Emergenza a Castel Volturno: cittadini denunciano sparizione delle dune e fondi deviati

Emergenza a Castel Volturno: cittadini denunciano sparizione delle dune e fondi deviati

Castel Volturno: I Cittadini Denunciano Erosione Costiera e Malagestione delle Risorse Pubbliche

Castel Volturno – Un grido d’allarme si alza dal quartiere Bagnara, dove i residenti esprimono preoccupazione per il degrado ambientale e la presunta cattiva gestione dei fondi pubblici. La situazione, segnalata da diversi cittadini, evidenzia l’abbandono dell’area, l’erosione della costa e l’esclusione della località da progetti di tutela e riqualificazione.

Secondo fonti locali, i fondi stanziati per Bagnara sarebbero stati dirottati verso altre zone della città, lasciando il quartiere in condizioni critiche. I residenti segnalano la scomparsa delle dune costiere, una volta importanti barriere naturali contro l’erosione marina. Oggi, l’area è caratterizzata da cumuli di rifiuti, abitazioni semi-distrutte e un contesto demaniale che rappresenta un serio rischio per l’incolumità pubblica.

Le immagini pubblicate dai cittadini mostrano un cambiamento drastico del paesaggio: la linea di costa arretrata, la vegetazione compromessa e l’avanzare del mare pongono interrogativi sul rischio idrogeologico e sulla sicurezza dei frequentatori. “Non c’è sviluppo senza tutela dell’ambiente”, è il messaggio che accompagna la denuncia dei residenti.

Al centro delle segnalazioni vi è un presunto progetto di protezione della costa che, secondo i residenti, non sarebbe stato mai realmente attuato. Gli abitanti chiedono ai competenti enti locali di fornire chiarimenti riguardo l’impatto dell’erosione costiera e le eventuali responsabilità per omissioni nelle azioni di intervento.

La richiesta è chiara: accertare se esistano danni ambientali e responsabilità nella gestione dei fondi e degli interventi programmati. I cittadini esprimono anche forte critica nei confronti della classe politica, denunciando un “copione trito e ritrito” di promesse non mantenute in cambio di consenso elettorale. La popolazione, affermano, non intende più sacrificare il futuro ambientale per soluzioni temporanee.

Un appello diretto viene rivolto al sindaco, invitato a procedere “nei modi e nei tempi giusti”, evitando decisioni affrettate. Un proverbio napoletano esemplifica bene il concetto: “’A gatta pe’ jì ’e pressa, facette ’e figlie cecate”, sottolineando che la fretta può condurre a errori.

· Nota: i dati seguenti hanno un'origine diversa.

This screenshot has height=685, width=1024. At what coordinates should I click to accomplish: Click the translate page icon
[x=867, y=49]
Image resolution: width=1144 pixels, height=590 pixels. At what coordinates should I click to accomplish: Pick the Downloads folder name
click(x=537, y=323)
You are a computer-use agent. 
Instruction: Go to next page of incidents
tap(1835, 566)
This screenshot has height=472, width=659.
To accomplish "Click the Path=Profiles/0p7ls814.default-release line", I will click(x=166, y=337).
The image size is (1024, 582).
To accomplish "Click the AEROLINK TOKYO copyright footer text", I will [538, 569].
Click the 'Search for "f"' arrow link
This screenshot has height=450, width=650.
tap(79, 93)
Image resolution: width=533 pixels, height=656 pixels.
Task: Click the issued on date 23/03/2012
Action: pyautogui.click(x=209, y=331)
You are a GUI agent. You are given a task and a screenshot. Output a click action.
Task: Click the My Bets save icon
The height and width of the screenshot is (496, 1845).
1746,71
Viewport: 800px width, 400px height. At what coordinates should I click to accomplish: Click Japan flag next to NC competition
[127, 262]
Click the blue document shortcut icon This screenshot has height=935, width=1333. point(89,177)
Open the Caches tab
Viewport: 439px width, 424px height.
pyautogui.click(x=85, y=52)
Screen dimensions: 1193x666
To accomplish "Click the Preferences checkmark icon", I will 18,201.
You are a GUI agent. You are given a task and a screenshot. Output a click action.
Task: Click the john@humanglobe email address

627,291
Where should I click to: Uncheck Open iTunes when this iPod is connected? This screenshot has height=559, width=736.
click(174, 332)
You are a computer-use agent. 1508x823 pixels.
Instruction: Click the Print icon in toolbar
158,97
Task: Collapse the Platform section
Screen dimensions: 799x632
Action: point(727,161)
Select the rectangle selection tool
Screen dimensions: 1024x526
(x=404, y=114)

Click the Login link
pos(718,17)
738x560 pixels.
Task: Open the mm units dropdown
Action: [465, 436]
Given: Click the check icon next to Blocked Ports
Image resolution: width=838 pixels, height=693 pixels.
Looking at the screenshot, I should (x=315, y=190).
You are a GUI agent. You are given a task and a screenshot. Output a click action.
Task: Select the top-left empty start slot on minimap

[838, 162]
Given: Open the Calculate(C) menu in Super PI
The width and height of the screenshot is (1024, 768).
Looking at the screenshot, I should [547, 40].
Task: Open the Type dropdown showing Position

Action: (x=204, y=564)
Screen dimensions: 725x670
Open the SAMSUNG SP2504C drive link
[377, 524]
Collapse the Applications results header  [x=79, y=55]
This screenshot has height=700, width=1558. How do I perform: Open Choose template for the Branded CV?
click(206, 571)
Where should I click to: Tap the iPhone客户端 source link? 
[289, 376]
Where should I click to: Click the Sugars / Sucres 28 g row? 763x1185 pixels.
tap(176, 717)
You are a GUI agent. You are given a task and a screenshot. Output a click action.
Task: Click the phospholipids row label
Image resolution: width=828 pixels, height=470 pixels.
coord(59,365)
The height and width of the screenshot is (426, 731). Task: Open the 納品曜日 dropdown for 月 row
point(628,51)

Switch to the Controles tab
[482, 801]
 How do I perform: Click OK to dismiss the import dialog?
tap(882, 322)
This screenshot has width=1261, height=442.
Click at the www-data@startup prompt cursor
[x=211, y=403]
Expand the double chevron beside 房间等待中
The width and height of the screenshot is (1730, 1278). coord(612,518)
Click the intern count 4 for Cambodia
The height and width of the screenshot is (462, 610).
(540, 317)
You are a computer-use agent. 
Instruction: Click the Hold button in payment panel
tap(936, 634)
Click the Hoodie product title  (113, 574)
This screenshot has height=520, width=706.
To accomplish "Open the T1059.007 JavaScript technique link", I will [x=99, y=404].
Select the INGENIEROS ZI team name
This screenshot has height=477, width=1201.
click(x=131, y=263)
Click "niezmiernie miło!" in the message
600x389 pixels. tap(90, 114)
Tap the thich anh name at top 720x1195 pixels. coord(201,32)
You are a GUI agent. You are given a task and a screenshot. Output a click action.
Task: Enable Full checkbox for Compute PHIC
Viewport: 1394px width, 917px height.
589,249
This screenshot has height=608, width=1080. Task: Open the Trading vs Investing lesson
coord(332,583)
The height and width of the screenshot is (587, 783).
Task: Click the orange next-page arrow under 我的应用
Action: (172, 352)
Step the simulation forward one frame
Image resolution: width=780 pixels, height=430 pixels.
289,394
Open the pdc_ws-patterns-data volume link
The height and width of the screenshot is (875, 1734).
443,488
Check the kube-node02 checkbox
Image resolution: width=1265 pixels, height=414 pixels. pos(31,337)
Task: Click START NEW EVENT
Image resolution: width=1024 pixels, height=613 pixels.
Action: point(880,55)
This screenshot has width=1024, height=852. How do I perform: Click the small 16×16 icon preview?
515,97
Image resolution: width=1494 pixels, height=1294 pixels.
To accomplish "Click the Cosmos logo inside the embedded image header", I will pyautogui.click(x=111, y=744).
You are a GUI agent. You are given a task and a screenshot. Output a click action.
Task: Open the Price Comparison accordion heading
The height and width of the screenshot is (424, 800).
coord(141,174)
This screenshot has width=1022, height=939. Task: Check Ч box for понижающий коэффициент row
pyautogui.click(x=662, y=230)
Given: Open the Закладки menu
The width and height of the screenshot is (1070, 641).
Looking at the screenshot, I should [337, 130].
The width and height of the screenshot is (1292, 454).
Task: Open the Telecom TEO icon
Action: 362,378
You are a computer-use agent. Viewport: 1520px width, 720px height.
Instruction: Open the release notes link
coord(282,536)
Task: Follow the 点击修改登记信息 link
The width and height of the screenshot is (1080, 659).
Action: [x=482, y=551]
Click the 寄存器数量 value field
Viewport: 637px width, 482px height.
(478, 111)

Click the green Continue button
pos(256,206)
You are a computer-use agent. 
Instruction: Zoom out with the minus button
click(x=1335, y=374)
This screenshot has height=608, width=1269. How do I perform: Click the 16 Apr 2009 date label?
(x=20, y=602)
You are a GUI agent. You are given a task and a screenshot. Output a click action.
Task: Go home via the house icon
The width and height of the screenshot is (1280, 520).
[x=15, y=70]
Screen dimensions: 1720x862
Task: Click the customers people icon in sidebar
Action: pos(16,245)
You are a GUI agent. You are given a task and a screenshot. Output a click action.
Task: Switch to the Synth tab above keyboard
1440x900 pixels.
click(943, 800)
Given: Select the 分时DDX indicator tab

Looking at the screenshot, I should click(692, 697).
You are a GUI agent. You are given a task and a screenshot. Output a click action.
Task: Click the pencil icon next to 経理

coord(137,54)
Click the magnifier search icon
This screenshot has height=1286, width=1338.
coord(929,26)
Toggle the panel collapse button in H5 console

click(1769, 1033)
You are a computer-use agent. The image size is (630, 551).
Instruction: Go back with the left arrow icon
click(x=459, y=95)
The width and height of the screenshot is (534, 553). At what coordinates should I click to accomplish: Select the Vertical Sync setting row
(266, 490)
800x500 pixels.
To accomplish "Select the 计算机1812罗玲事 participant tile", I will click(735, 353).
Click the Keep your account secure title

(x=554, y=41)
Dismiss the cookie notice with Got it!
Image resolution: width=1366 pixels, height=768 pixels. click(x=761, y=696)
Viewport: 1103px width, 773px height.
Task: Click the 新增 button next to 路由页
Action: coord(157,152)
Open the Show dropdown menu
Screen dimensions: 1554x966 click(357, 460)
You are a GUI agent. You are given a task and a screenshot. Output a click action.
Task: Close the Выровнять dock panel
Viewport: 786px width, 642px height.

I cittadini mettono infine in guardia contro toni violenti nel dibattito pubblico, ribadendo che la battaglia per la tutela ambientale deve restare nell’ambito del confronto civile. La situazione attuale riaccende i riflettori sulle difficoltà del litorale domizio, da anni in lotta contro abusivismo, sversamenti illeciti e dissesto costiero. I residenti chiedono ora risposte concrete, trasparenza sui fondi e interventi urgenti per la salvaguardia della costa di Bagnara.

Le indagini proseguono, e gli enti competenti sono chiamati a rispondere alle legittime istanze della cittadinanza su un tema di vitale importanza.